#### [Task material]

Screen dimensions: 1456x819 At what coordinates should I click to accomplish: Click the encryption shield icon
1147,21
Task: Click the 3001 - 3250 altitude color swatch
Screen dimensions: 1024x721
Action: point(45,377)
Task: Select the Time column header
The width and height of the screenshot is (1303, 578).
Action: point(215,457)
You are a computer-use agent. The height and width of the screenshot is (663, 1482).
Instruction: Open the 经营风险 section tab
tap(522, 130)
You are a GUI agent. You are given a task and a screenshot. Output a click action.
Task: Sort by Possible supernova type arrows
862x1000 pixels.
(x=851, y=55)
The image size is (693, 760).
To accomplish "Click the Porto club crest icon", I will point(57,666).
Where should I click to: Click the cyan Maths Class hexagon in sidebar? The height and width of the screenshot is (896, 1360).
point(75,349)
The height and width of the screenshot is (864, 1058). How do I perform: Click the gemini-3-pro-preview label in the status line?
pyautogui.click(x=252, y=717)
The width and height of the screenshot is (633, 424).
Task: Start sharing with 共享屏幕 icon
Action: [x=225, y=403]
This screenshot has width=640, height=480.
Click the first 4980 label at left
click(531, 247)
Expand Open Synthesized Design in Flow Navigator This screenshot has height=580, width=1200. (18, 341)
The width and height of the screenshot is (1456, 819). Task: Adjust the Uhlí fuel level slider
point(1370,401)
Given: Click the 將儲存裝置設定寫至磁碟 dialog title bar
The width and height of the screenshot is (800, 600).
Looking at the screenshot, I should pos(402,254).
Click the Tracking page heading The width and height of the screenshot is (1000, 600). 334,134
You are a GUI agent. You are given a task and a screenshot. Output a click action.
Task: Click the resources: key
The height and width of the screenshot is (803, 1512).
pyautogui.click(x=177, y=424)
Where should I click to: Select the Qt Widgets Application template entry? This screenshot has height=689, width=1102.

#### [What to work on]
Going back over the entries above, copy word for word every line from the one that has "This screenshot has width=640, height=480." on through the one that has "Given: Click the 將儲存裝置設定寫至磁碟 dialog title bar".

#### [Response below]
This screenshot has width=640, height=480.
Click the first 4980 label at left
click(531, 247)
Expand Open Synthesized Design in Flow Navigator This screenshot has height=580, width=1200. (18, 341)
The width and height of the screenshot is (1456, 819). Task: Adjust the Uhlí fuel level slider
point(1370,401)
Given: Click the 將儲存裝置設定寫至磁碟 dialog title bar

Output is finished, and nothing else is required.